Sentimentizer ENCODER Sentiment Model
Description
A Transformer Encoder for sentiment classification built on pre-trained GloVe embeddings. The model uses multi-head self-attention with positional encodings and a classification token (CLS) to produce a sentiment score.
Training Data
Trained on the Yelp Open Dataset reviews, with GloVe Wiki-Gigaword-100 pre-trained embeddings.
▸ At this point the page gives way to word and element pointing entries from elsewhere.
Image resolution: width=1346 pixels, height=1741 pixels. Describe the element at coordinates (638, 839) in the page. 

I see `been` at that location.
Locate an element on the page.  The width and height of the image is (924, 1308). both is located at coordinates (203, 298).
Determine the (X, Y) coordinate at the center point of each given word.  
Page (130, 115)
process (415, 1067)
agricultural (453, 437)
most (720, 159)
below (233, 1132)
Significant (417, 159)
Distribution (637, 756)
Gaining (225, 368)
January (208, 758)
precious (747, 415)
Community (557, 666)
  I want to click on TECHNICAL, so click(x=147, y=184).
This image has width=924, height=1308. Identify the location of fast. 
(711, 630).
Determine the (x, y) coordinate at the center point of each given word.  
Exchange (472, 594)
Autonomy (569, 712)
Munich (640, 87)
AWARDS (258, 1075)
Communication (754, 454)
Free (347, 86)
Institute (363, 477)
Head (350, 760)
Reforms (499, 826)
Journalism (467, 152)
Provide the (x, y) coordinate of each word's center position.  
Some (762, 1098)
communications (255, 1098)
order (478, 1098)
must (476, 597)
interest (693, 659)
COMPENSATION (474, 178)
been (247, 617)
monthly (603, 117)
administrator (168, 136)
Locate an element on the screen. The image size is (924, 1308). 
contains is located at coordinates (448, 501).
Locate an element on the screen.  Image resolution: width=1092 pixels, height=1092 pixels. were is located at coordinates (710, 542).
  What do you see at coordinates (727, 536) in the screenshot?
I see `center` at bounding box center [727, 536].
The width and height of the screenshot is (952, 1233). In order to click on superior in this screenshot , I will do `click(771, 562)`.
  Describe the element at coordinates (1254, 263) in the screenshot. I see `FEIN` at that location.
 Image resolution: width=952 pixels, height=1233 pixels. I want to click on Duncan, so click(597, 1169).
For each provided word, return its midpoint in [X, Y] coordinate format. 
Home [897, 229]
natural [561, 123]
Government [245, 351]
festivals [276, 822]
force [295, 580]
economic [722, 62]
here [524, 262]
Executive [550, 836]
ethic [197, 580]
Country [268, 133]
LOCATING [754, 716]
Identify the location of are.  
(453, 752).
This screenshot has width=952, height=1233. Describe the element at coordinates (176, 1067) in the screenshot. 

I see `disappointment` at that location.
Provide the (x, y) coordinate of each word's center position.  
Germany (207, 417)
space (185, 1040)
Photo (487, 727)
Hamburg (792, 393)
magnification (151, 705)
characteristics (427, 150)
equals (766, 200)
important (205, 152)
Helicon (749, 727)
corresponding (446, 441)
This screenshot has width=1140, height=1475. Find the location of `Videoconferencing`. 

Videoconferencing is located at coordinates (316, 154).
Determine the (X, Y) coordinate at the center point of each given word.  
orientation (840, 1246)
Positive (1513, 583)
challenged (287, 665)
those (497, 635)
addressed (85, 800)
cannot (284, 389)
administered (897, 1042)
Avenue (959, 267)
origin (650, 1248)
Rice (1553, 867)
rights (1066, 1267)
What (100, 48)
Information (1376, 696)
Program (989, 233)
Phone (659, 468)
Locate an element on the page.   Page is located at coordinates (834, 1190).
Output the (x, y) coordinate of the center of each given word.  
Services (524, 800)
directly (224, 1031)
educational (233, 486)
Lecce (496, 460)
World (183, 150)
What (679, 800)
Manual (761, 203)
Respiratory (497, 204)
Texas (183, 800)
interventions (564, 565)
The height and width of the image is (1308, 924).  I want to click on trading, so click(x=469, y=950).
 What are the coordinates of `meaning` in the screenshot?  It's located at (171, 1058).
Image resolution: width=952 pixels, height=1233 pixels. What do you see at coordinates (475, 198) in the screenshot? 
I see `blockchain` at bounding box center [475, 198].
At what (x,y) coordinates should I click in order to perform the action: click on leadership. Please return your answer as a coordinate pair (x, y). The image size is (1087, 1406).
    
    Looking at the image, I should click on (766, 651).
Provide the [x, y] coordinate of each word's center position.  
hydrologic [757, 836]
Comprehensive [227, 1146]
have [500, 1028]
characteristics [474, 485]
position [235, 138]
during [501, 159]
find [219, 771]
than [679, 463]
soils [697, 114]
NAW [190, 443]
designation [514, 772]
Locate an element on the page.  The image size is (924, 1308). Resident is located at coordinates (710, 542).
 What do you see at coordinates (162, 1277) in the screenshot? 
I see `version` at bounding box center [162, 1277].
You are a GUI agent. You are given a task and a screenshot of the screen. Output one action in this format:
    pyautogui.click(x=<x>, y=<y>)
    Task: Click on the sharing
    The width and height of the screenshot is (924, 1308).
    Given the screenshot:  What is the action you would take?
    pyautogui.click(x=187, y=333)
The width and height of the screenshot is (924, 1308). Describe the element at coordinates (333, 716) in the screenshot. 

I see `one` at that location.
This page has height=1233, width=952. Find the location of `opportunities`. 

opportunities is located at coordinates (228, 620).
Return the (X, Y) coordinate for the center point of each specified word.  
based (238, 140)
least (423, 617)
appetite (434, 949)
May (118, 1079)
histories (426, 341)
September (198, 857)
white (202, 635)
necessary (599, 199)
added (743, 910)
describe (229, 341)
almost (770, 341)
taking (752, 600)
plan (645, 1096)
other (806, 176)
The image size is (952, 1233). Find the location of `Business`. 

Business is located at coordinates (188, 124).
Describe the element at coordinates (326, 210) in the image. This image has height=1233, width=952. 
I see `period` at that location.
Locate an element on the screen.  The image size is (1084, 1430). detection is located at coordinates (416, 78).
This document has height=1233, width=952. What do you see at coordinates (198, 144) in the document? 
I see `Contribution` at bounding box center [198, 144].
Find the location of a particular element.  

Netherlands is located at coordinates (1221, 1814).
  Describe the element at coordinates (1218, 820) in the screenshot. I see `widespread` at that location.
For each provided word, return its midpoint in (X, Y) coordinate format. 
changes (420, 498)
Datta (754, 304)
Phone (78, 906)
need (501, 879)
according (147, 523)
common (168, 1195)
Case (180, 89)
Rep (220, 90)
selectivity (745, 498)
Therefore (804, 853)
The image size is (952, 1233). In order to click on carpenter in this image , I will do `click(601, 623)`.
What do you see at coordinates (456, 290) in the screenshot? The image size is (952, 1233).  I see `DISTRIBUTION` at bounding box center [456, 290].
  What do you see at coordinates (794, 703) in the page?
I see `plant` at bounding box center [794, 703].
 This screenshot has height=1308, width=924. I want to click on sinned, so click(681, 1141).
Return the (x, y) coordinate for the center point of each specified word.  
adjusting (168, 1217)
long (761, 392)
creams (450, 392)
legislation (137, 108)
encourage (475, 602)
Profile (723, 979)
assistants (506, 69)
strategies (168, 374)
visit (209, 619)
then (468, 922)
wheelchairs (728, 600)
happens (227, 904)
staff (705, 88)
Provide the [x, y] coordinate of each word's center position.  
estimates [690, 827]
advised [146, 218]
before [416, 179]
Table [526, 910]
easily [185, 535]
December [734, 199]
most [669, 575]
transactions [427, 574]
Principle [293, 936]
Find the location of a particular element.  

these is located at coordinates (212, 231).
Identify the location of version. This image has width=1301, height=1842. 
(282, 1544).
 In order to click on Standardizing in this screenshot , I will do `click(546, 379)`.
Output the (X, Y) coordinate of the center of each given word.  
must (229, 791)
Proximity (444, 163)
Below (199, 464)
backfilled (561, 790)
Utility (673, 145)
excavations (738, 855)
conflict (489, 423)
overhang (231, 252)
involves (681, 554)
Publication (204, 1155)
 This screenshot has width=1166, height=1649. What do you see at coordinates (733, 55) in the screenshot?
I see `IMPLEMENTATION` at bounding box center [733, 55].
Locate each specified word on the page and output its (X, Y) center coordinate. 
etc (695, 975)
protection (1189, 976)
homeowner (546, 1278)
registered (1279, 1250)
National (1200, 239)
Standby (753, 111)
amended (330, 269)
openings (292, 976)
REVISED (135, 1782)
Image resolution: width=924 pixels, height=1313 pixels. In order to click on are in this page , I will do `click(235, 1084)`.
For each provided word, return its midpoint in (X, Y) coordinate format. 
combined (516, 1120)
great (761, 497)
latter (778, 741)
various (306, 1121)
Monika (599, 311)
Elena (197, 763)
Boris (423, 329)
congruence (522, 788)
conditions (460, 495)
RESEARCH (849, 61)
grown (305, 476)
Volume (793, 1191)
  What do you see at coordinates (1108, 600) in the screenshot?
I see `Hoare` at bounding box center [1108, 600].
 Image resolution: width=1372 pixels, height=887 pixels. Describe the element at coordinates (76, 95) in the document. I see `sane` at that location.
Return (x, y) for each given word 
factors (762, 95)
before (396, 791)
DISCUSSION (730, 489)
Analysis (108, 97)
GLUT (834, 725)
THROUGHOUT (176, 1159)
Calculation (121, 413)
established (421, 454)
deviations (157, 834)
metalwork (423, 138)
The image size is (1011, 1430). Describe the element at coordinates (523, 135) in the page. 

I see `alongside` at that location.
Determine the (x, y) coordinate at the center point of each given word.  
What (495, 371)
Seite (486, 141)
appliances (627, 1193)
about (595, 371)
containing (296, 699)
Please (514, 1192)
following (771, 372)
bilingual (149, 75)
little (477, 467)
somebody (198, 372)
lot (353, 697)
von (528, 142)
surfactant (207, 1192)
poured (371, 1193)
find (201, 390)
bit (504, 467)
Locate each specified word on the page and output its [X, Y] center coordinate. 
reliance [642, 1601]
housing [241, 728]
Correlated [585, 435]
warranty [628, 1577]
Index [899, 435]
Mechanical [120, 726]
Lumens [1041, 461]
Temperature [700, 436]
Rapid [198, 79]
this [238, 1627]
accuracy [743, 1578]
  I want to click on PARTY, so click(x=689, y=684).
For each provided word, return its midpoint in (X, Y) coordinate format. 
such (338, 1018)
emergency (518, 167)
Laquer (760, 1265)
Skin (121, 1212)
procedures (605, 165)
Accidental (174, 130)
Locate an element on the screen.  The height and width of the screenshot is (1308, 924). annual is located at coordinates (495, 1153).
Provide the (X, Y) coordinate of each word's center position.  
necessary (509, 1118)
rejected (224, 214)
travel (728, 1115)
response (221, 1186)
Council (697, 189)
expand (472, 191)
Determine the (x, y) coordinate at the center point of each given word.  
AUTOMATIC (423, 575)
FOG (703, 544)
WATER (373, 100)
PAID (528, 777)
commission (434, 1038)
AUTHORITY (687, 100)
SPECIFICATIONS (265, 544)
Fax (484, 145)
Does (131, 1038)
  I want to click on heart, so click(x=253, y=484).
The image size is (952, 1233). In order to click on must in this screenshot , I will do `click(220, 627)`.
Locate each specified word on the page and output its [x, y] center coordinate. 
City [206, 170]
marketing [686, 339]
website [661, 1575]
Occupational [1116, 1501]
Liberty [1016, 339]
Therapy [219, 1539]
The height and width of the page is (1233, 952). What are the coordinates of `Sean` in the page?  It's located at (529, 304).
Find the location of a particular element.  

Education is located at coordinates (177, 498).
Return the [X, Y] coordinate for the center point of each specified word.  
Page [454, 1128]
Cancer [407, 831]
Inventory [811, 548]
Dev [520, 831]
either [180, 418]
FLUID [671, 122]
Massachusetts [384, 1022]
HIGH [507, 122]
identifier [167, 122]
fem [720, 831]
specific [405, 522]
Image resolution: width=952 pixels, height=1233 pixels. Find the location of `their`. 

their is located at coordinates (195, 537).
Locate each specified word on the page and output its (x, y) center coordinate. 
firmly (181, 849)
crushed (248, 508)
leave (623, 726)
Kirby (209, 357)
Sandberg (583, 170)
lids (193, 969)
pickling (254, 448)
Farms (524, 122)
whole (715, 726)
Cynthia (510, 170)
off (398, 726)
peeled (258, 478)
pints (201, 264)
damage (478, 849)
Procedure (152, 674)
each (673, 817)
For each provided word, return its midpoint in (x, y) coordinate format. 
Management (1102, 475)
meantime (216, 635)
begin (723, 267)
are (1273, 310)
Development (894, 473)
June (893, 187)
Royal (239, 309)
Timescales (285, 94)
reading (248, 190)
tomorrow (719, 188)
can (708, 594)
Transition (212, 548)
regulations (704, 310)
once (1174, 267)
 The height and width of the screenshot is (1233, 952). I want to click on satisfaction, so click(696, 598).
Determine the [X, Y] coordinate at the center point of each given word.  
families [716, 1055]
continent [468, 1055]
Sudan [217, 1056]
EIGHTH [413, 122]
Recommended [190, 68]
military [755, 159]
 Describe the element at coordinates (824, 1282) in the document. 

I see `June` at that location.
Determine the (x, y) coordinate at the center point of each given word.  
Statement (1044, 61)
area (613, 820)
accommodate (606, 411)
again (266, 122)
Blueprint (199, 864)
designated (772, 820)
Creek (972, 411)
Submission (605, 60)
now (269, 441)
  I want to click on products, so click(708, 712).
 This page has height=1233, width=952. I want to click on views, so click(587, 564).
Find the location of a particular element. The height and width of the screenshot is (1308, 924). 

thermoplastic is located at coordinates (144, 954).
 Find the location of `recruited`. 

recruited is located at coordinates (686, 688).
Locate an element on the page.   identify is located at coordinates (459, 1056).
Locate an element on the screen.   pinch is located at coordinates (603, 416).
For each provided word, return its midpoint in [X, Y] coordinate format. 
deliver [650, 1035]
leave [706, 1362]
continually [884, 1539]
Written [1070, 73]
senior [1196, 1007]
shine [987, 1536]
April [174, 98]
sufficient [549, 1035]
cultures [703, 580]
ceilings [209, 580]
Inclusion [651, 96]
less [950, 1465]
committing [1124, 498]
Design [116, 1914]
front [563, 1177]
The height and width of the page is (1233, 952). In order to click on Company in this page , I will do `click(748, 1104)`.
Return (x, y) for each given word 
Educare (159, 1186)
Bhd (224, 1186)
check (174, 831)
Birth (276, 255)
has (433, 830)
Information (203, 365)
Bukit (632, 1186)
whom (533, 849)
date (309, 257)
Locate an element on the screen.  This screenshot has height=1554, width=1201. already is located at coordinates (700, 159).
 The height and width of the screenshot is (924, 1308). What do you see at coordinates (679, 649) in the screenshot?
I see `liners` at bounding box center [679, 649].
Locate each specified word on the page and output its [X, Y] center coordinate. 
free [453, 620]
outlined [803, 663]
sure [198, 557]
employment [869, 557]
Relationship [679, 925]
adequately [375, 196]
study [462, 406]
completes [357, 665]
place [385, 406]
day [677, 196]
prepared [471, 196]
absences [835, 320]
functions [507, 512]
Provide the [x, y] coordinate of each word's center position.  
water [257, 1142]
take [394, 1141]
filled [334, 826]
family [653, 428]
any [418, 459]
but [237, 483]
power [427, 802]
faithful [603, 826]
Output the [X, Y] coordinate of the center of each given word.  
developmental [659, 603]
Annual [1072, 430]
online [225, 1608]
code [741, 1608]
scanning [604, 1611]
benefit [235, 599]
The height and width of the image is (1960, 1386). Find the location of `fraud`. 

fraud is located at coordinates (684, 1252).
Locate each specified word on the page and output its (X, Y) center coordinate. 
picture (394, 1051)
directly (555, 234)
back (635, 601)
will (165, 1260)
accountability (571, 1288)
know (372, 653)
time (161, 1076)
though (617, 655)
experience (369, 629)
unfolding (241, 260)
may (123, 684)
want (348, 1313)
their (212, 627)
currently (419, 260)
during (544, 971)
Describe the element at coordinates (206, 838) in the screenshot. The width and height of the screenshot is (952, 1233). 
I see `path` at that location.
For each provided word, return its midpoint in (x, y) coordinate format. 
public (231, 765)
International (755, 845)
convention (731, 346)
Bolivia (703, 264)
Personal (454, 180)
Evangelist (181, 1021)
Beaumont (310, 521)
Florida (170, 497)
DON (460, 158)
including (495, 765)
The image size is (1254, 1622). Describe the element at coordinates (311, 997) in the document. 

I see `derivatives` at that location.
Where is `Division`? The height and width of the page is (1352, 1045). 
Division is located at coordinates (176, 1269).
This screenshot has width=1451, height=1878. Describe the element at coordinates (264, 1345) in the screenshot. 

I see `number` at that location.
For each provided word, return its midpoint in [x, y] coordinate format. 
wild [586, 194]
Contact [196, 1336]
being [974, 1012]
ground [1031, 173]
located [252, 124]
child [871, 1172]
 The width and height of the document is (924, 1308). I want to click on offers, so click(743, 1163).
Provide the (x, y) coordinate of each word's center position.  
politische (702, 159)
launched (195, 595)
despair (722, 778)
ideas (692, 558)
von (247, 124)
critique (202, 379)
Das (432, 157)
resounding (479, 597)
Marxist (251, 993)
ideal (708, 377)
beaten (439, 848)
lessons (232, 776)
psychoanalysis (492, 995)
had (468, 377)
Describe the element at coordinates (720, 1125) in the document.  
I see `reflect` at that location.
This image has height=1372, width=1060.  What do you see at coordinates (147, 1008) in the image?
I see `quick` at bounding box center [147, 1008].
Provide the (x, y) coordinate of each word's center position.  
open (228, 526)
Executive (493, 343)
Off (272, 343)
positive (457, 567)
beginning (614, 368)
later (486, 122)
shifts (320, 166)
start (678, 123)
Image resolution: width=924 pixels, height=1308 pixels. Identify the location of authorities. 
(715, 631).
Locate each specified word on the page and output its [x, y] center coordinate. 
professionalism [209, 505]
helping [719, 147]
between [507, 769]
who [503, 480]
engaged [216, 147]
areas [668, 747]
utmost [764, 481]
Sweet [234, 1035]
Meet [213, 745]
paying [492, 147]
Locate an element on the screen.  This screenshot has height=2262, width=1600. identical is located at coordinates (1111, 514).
Reviews are tokenized with a custom dictionary (20k vocab, min frequency 3) and padded/truncated to 200 tokens.
Usage
from sentimentizer.hf import download_weights
from sentimentizer.config import DriverConfig, weights_path_for
# Download weights + dictionary from Hugging Face Hub
weights_path = weights_path_for("encoder")
download_weights(
"encoder",
weights_path,
repo_id="ryeyoo/sentimentizer-encoder",
dict_path=DriverConfig.files.dictionary_file_path,
)
# Load and run inference
from sentimentizer.models.encoder import get_trained_model
from sentimentizer.tokenizer import get_trained_tokenizer
model = get_trained_model(device="cpu")
tokenizer = get_trained_tokenizer()
probs = model.predict_text('amazing food great service')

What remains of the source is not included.